### Work required
Format the rows below as a JSON list of strings, starting at the line that contains "Task: Select the Power supply label" and ending at the line that contains "pos(576,137)", with one string per line and blank lines left out.

### Task input
○ ○ ○ ○ ○

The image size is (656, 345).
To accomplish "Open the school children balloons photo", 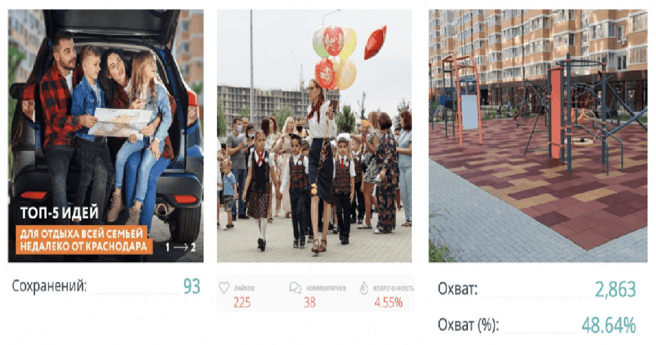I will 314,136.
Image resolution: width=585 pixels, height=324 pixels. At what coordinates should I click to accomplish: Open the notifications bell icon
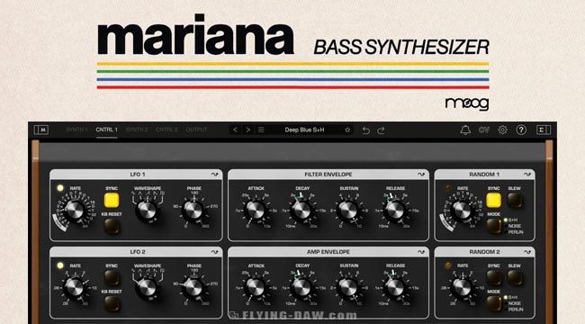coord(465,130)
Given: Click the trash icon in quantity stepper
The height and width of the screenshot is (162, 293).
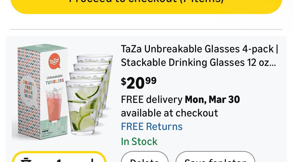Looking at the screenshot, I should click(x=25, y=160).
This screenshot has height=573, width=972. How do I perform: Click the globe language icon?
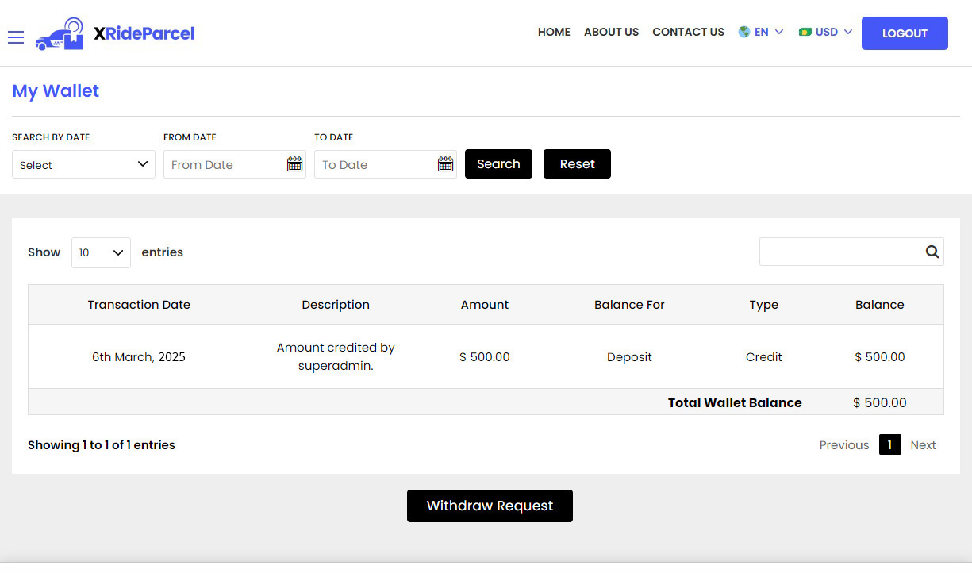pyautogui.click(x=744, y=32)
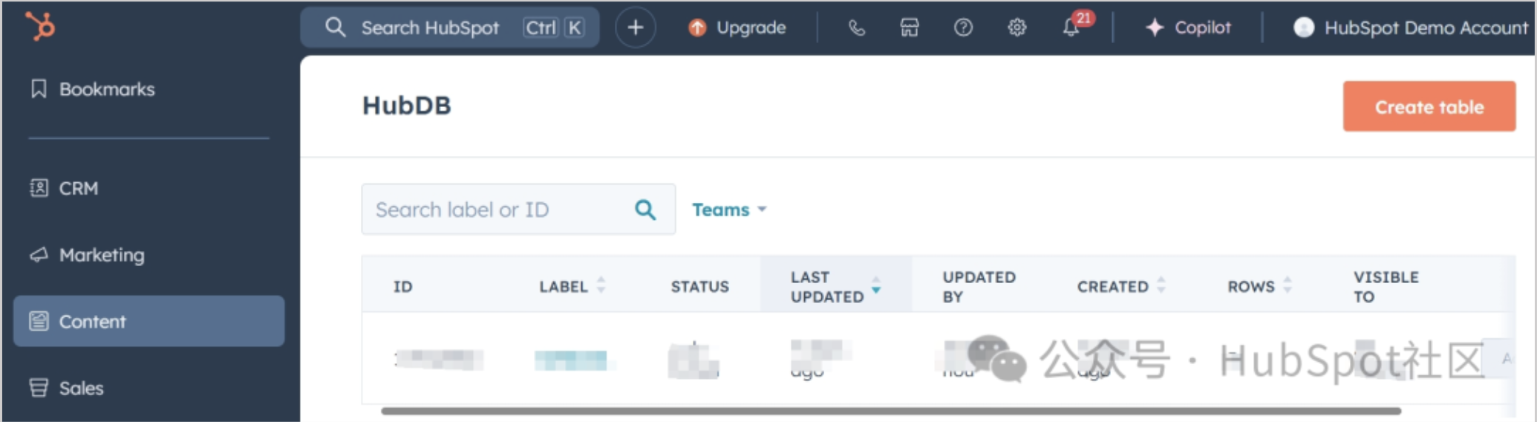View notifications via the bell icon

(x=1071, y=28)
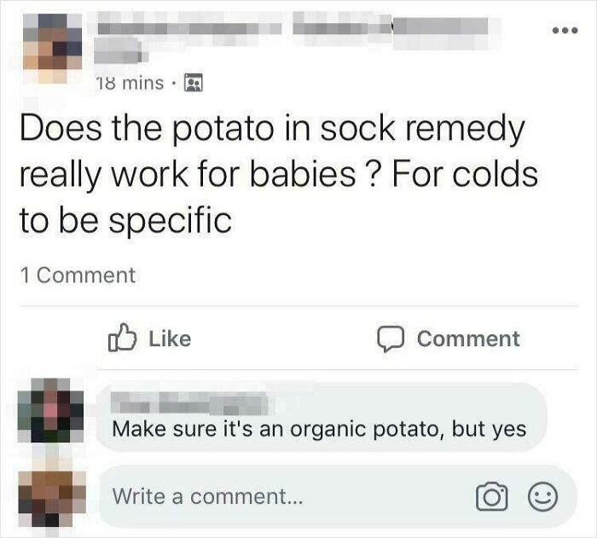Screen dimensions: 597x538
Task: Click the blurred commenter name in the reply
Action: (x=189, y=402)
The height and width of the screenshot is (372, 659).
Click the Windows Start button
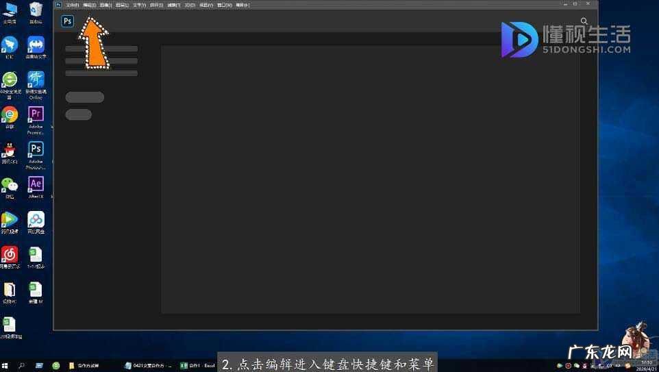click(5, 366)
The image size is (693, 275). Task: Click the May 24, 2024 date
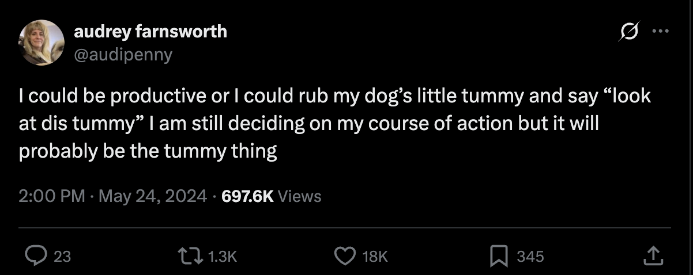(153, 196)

○ ○ ○ ○ ○

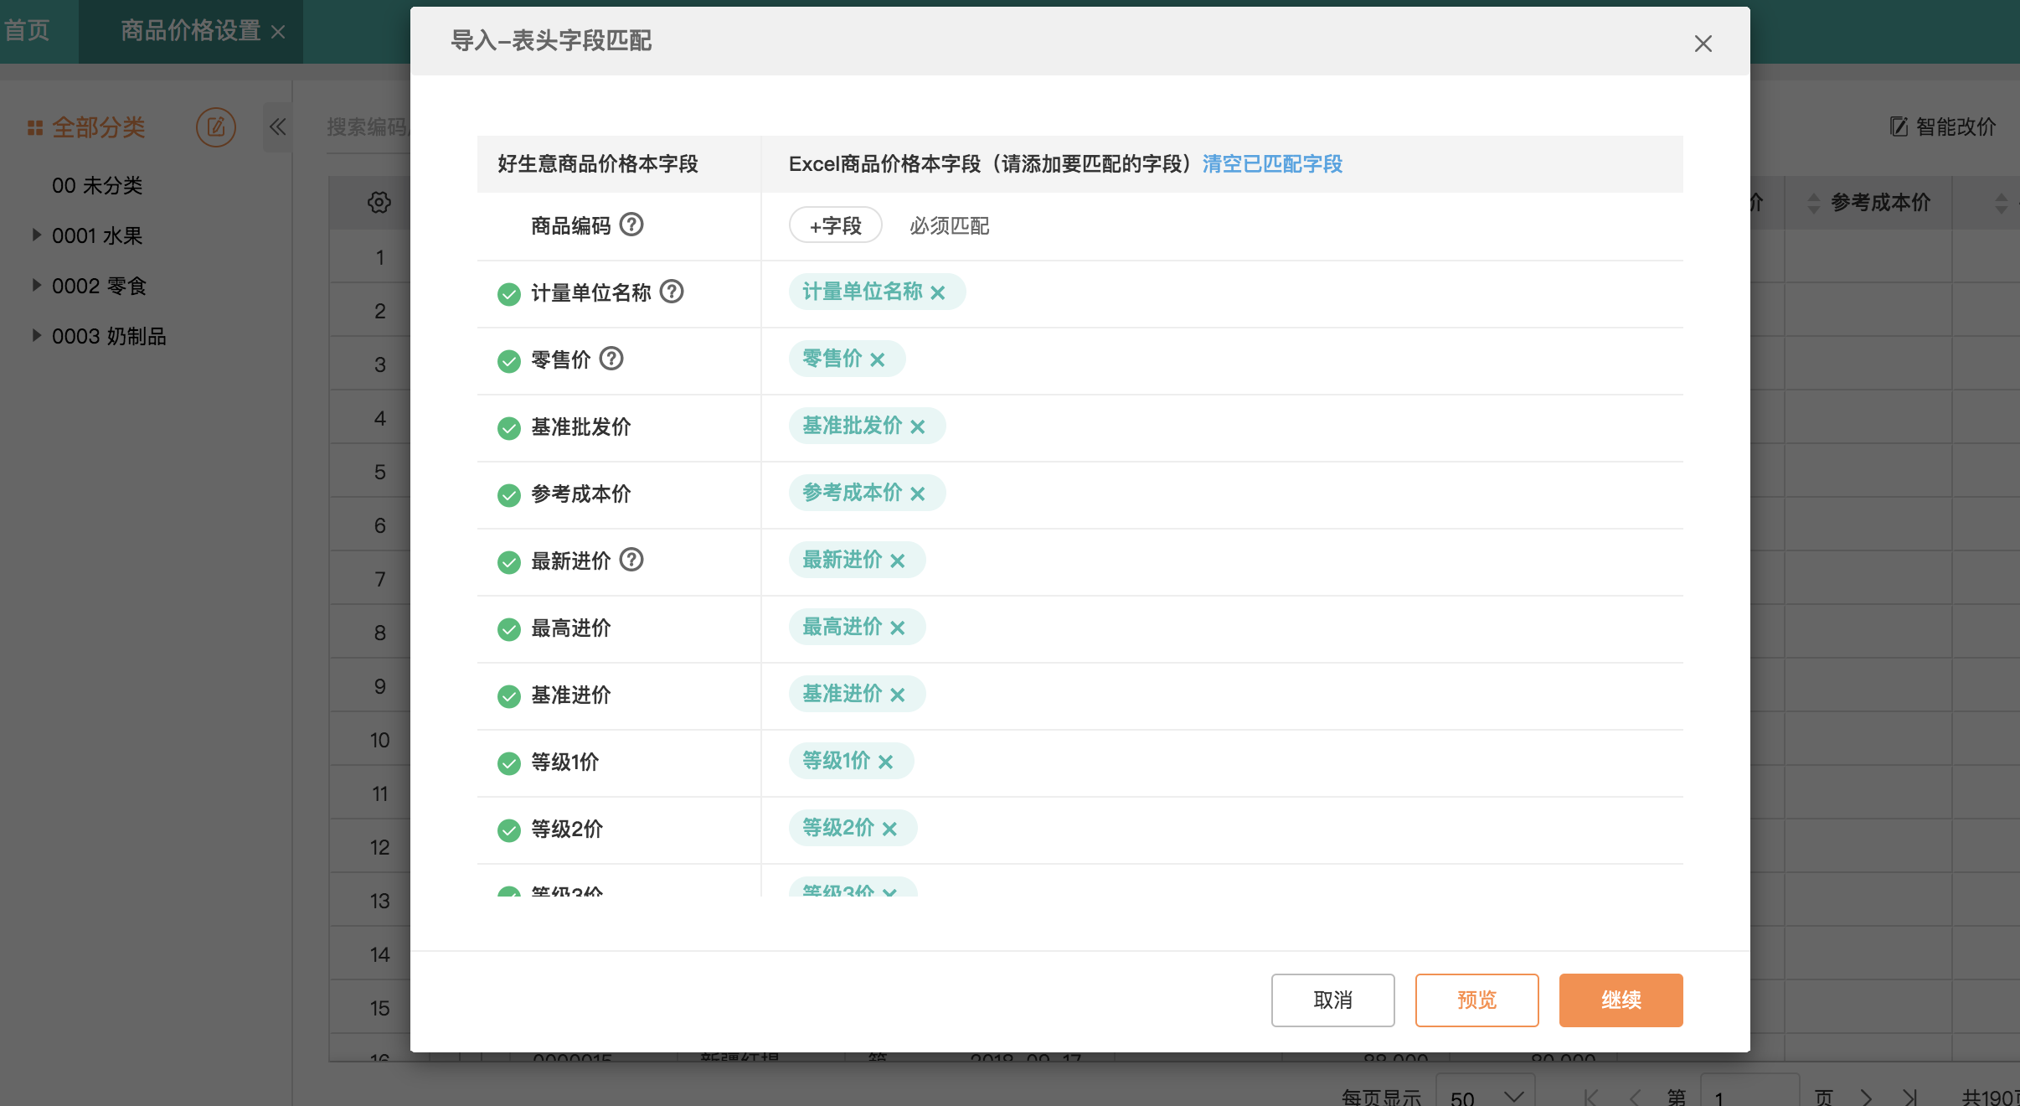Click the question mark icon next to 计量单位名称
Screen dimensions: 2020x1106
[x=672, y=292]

○ ○ ○ ○ ○

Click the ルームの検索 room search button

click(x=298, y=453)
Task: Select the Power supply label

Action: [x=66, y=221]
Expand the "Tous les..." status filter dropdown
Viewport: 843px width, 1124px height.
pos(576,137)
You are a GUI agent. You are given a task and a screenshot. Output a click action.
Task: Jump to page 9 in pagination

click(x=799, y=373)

○ ○ ○ ○ ○

### Complete response
[
  "Task: Select the Power supply label",
  "Action: [x=66, y=221]",
  "Expand the \"Tous les...\" status filter dropdown",
  "Viewport: 843px width, 1124px height.",
  "pos(576,137)"
]